When economic substance becomes a litigation surprise
Economic substance has learned to wait.
The economic substance doctrine exists to stop transactions that comply with the Code but defeat its purpose.
Over time, that tool has shifted from a backstop to a latent threat. It now appears less as a predictable filter and more as a device that can surface late, even after careful planning and partial victories.
What happened?
Congress codified the economic substance doctrine in 2010.
§7701(o) requires two things when the doctrine is relevant. The transaction must meaningfully change the taxpayer’s economic position apart from tax effects. The taxpayer must also have a substantial non-tax purpose.
At the same time, Congress created a 20% penalty, increased to 40% in some cases, for transactions lacking economic substance. The penalty is strict liability. Reasonable cause does not apply.
In 2022, the IRS issued internal guidance removing the requirement for executive approval before exam teams could assert the doctrine and the penalty. The stated goal was to increase use where appropriate.
Despite that change, reported assertions of the penalty remain rare. Public IRS data does not track it separately. Only a small number of cases outside clearly abusive shelters address the penalty directly.
In several recent cases, the IRS assessed the penalty during examination but later conceded it in court due to procedural or factual issues.

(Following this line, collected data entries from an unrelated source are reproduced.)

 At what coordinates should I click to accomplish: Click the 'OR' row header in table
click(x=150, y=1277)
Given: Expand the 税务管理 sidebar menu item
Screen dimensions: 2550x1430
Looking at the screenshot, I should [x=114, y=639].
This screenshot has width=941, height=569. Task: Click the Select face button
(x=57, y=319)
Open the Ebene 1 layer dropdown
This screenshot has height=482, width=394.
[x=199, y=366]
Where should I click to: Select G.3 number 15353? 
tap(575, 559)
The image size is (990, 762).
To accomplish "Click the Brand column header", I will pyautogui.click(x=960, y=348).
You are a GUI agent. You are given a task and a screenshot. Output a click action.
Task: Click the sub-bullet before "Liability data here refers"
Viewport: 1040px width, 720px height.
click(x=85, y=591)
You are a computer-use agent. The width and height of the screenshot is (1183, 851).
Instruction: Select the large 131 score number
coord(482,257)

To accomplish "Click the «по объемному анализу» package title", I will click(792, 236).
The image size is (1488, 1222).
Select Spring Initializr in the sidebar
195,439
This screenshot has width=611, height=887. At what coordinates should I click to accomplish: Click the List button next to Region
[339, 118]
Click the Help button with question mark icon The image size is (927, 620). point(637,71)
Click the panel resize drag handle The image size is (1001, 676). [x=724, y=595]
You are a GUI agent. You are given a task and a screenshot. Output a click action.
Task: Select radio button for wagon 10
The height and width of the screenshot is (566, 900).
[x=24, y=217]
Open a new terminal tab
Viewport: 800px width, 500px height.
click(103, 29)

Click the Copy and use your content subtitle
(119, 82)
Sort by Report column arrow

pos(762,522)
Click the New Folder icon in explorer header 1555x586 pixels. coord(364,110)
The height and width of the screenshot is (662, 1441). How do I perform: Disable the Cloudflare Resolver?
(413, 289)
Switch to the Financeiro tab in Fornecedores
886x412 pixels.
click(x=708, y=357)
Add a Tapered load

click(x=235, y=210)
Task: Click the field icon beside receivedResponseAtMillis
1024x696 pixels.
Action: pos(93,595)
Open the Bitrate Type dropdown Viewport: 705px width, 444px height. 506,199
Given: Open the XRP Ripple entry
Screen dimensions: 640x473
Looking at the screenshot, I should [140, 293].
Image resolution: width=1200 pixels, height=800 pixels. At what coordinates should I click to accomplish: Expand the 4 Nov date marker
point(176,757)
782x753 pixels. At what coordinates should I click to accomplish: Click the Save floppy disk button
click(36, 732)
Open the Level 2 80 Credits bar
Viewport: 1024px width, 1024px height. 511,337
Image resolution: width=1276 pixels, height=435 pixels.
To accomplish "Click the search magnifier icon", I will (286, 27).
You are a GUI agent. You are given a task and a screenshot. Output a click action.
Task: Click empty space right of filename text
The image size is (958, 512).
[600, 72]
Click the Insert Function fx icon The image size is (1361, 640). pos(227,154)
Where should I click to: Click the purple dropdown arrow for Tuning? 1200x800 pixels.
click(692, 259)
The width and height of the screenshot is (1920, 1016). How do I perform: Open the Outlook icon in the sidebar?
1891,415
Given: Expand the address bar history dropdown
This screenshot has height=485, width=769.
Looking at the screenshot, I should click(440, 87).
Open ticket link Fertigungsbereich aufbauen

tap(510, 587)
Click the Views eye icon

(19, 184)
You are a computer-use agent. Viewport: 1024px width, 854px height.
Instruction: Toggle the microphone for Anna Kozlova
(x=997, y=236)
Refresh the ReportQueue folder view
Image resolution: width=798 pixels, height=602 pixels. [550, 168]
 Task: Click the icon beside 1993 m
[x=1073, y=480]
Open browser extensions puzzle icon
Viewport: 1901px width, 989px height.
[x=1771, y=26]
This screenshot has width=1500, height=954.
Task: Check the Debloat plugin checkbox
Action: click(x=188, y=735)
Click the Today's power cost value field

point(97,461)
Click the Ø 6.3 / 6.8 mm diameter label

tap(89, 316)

What has changed is timing.
In multiple cases, the government raised economic substance for the first time during litigation rather than during audit.
In Patel v. Commissioner, a captive insurance case, the IRS included the penalty in the notice of deficiency but did not cite economic substance as the reason for disallowing deductions.
The government raised the doctrine for the first time in its answer. The Tax Court sustained the argument.
In Liberty Global, Inc. v. United States, the taxpayer obtained summary judgment on statutory grounds under §245A and on the invalidity of regulations. In the next phase, the government successfully invoked economic substance to undo the result. The case is now on appeal in the Tenth Circuit.
The institutional pattern
The pattern is not aggressive in volume. There is uncertainty in the process.
Economic substance now operates as a flexible litigation argument rather than a defined audit position. That flexibility favors the government. It also weakens taxpayers’ ability to assess hazards, price settlements, and plan defense strategy.
The strict liability penalty magnifies the imbalance. When the doctrine appears late, the taxpayer has already made irreversible decisions. Discovery is underway. Costs are sunk. The penalty exposure becomes real only after the procedural window for mitigation has closed.
This pattern reflects institutional strain more than intent.
The 2022 guidance followed years of examiner attrition and uneven training on judicial doctrines. Knowing when §7701(o) is relevant requires judgment and experience. Both have been in short supply.
Ongoing staffing disruption has pushed complex doctrine analysis down the priority list during audits. The result is not restraint. It is deferred.
The doctrine resurfaces later, handled by litigators rather than exam teams.
Lessons for practitioners
The doctrine’s relevance threshold matters more than its merits.
Late-stage assertions change risk without changing facts.
Strict liability penalties exacerbate procedural timing issues.
Transactions Congress explicitly encouraged still face scrutiny.
Documentation shapes credibility long before litigation begins.
Taxpayers plan transactions in accordance with statutes and guidance. Exam teams work under turnover and shifting mandates. Counsel steps in once positions harden. Each group responds rationally to its incentives. The friction arises where those incentives do not align in time.
Forward view
This pattern is likely to persist in the near term. Internal guidance remains in place. Examiner experience remains uneven. Litigation teams will continue to inherit incomplete audit records and search for doctrines that fit the remaining facts.
Economic substance will appear less as a gatekeeper and more as a backstop argument. Especially in large or unusual transactions, taxpayers should assume it will be evaluated at some stage, even if not during audit.
Related-party loans illustrate the point.
Courts still focus on basic signals of economic reality. Market terms. Actual payments. Cash movement. Formal approvals. Consistent internal treatment.
Patel and the eventual outcome in Liberty Global may also clarify limits. Both cases highlight the relevance inquiry and the tension between targeted incentives and broad doctrines. That clarity will come slowly.